Safe Distillation Box

Knowledge distillation (KD) has recently emerged as a powerful strategy to transfer knowledge from a pre-trained teacher model to a lightweight student, and has demonstrated its unprecedented success over a wide spectrum of applications. In spite of the encouraging results, the KD process per se poses a potential threat to network ownership protection, since the knowledge contained in network can be effortlessly distilled and hence exposed to a malicious user. In this paper, we propose a novel framework, termed as Safe Distillation Box (SDB), that allows us to wrap a pre-trained model in a virtual box for intellectual property protection. Specifically, SDB preserves the inference capability of the wrapped model to all users, but precludes KD from unauthorized users. For authorized users, on the other hand, SDB carries out a knowledge augmentation scheme to strengthen the KD performances and the results of the student model.

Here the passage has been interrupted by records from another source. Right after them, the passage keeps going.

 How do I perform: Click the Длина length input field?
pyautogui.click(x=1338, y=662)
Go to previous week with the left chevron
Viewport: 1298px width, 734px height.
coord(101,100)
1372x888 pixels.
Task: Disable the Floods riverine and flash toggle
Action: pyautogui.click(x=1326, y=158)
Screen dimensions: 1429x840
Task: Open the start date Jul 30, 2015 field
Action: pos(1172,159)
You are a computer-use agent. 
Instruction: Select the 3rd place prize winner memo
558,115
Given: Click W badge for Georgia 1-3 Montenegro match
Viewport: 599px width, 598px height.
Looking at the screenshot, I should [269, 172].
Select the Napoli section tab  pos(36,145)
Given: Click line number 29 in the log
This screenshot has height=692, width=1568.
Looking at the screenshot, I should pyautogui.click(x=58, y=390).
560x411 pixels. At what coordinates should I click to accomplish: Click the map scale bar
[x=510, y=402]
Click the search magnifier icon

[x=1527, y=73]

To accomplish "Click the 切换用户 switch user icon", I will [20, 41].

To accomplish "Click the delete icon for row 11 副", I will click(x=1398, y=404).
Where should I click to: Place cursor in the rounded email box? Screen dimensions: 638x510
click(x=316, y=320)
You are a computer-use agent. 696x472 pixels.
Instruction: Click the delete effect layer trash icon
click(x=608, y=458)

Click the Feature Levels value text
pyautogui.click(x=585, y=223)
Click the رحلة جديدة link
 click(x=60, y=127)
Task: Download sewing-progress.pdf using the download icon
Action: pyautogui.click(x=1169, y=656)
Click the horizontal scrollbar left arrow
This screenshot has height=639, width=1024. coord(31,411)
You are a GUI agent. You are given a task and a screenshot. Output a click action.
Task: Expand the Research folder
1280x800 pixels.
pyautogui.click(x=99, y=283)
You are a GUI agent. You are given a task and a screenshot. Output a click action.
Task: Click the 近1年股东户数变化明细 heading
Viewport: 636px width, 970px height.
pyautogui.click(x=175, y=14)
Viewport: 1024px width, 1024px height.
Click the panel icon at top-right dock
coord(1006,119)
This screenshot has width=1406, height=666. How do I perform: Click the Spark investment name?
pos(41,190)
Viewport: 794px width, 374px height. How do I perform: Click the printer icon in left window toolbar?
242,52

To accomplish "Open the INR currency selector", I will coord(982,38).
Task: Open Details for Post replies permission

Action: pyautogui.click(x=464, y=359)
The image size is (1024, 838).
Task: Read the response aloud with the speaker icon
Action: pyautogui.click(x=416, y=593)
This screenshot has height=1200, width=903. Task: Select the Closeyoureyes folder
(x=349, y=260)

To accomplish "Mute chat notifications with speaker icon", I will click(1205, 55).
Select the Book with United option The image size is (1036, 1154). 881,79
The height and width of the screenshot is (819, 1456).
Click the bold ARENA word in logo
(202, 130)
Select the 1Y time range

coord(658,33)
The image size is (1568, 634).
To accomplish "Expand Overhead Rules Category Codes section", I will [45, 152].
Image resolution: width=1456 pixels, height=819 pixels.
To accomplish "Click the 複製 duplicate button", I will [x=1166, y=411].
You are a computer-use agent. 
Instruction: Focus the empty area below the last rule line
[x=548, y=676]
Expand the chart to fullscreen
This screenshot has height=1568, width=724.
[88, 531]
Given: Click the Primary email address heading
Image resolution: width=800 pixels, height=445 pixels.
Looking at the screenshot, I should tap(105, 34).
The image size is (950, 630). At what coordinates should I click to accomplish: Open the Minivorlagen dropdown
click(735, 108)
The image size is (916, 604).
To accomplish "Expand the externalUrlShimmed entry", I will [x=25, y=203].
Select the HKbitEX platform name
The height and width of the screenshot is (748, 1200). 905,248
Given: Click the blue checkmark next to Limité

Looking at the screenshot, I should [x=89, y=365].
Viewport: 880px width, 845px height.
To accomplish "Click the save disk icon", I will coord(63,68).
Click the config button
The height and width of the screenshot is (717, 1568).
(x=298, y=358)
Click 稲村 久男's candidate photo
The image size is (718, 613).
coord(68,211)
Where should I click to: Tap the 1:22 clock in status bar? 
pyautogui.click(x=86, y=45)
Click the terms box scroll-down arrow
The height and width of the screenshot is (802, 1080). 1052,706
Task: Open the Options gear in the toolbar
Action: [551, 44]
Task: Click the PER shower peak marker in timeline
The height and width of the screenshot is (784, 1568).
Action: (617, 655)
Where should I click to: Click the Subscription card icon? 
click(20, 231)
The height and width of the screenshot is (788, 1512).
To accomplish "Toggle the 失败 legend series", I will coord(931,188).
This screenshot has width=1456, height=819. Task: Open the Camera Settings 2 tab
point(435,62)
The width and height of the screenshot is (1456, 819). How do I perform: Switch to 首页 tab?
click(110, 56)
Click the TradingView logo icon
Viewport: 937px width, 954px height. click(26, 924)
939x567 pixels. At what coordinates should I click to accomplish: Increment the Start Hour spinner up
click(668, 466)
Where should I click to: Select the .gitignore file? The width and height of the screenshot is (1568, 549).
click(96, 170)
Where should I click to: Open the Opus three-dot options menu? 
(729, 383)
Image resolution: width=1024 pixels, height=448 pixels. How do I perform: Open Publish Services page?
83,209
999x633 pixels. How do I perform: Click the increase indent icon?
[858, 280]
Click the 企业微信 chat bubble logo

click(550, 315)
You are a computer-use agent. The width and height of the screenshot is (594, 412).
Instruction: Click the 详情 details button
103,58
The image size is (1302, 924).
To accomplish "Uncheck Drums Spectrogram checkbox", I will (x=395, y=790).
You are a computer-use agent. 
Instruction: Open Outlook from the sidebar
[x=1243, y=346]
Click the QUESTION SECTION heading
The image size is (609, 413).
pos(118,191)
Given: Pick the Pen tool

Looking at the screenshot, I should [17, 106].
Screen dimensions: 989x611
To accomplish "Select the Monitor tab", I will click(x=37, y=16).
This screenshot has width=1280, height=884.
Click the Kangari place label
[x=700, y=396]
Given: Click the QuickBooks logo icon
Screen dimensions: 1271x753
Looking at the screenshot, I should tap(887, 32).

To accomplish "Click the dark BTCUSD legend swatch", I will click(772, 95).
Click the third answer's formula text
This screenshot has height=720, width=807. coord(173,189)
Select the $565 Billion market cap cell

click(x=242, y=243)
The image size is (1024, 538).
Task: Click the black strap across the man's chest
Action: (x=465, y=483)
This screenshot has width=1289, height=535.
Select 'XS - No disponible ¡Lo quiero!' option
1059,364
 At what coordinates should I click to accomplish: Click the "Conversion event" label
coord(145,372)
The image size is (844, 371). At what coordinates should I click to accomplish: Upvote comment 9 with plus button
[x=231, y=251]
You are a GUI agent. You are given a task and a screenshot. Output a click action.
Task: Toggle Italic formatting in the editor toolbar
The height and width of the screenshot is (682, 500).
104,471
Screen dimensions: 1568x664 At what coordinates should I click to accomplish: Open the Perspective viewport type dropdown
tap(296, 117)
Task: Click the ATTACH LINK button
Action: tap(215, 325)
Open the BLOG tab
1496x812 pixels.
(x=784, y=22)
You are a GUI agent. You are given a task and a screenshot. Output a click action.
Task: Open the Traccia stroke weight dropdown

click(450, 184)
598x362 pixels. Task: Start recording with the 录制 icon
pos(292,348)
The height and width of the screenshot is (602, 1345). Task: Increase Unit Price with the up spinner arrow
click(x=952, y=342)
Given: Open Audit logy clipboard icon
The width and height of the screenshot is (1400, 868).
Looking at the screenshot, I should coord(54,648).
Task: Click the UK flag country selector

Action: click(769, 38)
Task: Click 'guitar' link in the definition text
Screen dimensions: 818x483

In other words, all users may employ a model in SDB for inference, but only authorized users get access to KD from the model. The proposed SDB imposes no constraints over the model architecture, and may readily serve as a plug-and-play solution to protect the ownership of a pre-trained network. Experiments across various datasets and architectures demonstrate that, with SDB, the performance of an unauthorized KD drops significantly while that of an authorized gets enhanced, demonstrating the effectiveness of SDB.